Transferts et cycles biogéochimiques dans l’océan profond

La migration de fluides dans la lithosphère, que ce soit au niveau des marges ou des dorsales océaniques, peuvent conduire à la création de panaches de fluides (gaz et liquide de faible densité) dans la colonne d’eau. Suivant leur nature, ces panaches peuvent s’élever sur plusieurs centaines de mètres dans la colonne d’eau, et parcourir des dizaines voire des centaines de km depuis leur zone d’émission.

La nature des panaches dépend fortement du contexte géologique / géodynamique de la structure qui les génère. C’est ainsi que les panaches hydrothermaux sont enrichis en métaux, H2S et gaz (H2, CH4 etc.), alors que les panaches des suintements froids sont constitués principalement de gaz (CO2, hydrocarbures, plus particulièrement le méthane).

Ces panaches, grâce aux substances chimiques qu’ils contiennent, assurent le développement de biosphères uniques et contribuent ainsi aux cycles biogéochimiques du carbone dans l’océan profond. La contribution des flux hydrothermaux et des suintements froids aux cycles océaniques globaux de la silice, du fer, du manganèse, et potentiellement des autres métaux constitue également un domaine d’étude en pleine expansion que nous aborderons dans cet axe transverse.
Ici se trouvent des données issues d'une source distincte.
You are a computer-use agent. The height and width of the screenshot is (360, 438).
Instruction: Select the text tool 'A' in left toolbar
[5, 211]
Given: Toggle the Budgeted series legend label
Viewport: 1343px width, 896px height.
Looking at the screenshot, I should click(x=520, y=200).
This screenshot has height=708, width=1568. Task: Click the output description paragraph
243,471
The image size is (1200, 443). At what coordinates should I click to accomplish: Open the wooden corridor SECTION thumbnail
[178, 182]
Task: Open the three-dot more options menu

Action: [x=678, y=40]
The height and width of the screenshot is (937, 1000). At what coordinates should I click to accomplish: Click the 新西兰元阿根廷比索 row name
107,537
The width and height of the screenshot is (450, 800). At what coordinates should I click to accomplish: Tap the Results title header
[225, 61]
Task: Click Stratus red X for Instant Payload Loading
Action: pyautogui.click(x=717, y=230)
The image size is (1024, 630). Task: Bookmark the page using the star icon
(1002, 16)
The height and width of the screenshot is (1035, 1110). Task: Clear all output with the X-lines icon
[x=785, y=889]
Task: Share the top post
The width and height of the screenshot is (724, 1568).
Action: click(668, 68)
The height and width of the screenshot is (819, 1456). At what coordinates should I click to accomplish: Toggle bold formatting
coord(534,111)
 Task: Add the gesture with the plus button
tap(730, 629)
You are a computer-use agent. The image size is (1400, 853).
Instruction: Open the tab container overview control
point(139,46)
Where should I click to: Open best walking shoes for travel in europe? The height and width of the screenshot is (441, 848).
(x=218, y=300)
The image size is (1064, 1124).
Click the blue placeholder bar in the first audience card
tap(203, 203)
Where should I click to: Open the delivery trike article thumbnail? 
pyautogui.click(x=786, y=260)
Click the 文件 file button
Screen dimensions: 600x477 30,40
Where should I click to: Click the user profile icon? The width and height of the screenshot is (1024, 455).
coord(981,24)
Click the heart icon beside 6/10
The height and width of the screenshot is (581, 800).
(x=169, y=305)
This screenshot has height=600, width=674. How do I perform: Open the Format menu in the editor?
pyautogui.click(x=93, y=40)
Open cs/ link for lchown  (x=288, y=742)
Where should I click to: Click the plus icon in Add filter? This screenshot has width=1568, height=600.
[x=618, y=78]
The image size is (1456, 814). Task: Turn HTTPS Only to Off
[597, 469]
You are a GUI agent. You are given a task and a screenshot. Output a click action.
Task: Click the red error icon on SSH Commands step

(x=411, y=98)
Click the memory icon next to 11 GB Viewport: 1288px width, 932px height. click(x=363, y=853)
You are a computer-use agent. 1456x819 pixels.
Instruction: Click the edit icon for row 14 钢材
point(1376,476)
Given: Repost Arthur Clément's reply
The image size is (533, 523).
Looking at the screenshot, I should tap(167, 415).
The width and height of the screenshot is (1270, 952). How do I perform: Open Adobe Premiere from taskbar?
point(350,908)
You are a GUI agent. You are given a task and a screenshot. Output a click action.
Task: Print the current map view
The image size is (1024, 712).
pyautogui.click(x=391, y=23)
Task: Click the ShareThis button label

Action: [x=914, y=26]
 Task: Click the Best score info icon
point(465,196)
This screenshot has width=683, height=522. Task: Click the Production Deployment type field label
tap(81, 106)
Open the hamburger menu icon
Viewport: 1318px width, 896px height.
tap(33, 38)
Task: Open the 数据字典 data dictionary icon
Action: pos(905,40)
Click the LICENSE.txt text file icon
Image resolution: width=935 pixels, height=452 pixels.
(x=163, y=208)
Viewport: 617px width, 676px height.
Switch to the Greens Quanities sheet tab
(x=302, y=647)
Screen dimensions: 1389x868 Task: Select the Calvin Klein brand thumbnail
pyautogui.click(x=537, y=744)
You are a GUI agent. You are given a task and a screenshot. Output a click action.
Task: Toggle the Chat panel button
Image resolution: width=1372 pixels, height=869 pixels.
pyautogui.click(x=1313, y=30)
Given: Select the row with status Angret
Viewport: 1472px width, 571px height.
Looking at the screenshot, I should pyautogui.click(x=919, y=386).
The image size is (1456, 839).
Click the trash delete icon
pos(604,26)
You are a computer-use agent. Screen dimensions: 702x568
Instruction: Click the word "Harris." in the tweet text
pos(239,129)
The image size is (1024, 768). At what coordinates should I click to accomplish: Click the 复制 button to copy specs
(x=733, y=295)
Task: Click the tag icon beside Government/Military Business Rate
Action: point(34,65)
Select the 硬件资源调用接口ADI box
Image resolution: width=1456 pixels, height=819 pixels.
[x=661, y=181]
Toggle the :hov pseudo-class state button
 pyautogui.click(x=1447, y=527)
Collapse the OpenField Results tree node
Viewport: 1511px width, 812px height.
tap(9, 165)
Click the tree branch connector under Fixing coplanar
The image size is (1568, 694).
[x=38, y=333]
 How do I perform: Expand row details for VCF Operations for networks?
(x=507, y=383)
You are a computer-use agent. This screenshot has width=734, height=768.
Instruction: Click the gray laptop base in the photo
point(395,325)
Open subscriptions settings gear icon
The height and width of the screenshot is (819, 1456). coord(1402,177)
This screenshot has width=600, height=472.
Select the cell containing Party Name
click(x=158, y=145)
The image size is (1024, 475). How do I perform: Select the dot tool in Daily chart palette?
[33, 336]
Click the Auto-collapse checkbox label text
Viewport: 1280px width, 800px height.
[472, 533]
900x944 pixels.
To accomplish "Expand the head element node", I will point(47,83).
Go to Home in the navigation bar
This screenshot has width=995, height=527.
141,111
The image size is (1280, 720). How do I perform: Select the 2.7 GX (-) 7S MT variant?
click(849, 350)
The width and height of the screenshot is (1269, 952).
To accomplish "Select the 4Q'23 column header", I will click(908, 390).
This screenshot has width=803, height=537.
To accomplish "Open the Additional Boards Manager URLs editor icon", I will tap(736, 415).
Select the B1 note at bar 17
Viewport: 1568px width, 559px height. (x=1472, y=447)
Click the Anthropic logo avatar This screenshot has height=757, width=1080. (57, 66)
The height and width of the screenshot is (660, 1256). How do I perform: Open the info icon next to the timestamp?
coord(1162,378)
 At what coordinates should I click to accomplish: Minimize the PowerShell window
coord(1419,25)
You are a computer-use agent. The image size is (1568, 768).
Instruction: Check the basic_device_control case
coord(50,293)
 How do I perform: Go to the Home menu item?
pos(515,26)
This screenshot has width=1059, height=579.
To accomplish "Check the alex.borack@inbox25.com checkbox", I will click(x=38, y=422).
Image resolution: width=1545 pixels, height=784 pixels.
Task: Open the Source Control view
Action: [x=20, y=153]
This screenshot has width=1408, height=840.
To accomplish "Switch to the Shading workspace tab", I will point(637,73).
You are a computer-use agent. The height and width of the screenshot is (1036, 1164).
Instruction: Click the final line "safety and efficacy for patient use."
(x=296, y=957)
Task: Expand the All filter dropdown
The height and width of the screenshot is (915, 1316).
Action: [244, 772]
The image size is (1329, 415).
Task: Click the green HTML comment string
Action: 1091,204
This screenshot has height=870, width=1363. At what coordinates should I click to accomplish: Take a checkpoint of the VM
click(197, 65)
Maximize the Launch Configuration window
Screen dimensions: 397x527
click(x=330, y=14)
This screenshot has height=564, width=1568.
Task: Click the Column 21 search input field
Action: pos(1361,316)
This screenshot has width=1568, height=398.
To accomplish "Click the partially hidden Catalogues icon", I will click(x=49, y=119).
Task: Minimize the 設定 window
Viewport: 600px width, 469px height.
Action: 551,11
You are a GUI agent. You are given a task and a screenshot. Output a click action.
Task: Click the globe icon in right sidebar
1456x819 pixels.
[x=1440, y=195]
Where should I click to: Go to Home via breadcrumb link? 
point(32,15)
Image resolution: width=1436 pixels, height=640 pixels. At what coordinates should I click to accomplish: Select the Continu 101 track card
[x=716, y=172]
Les questions qui seront abordées sont structurées de la manière suivante :

  1. Quelle est la nature, l’origine et le devenir des composés organiques des panaches en contexte de marge et de dorsale ?
  2. Quels sont les processus physiques et biogéochimiques régulant le flux de gaz (méthane, dioxyde de carbone et hydrogène) à l’interface fond de mer-océan ?
  3. Quel est le devenir et le bilan du méthane dans la colonne d’eau, et son impact sur la chimie des océans à différentes échelles spatiales ?
  4. Quels sont les processus biogéochimiques de précipitation/re-dissolution, d’adsorption/désorption, d’oxydoréduction, de complexation des panaches hydrothermaux contrôlant les flux de métaux dans l’océan profond ?

De telles études nécessitent une approche couplée in situ / ex situ et modélisation numérique de la distribution des espèces chimiques réactives (e.g. carbone organique, CH4, O2, H2S, Fe, Mn, Cu, terres rares) le long du gradient de mélange entre le fluide hydrothermal et l’eau de mer.

Ces dernières décennies, des progrès considérables ont été réalisés dans le domaine de l’imagerie acoustique et mesure in-situ permettant ainsi de cartographier, voire dans certains cas de dénombrer, les sorties de fluides et suivre leur évolution dans la colonne d’eau. Ces études permettent aussi de tester les hypothèses sur les cycles biogéochimiques en contexte océanique appauvris en oxygène, qui nourrira directement les actions menées dans l'axe Cycles biogéochimiques des océans primitifs.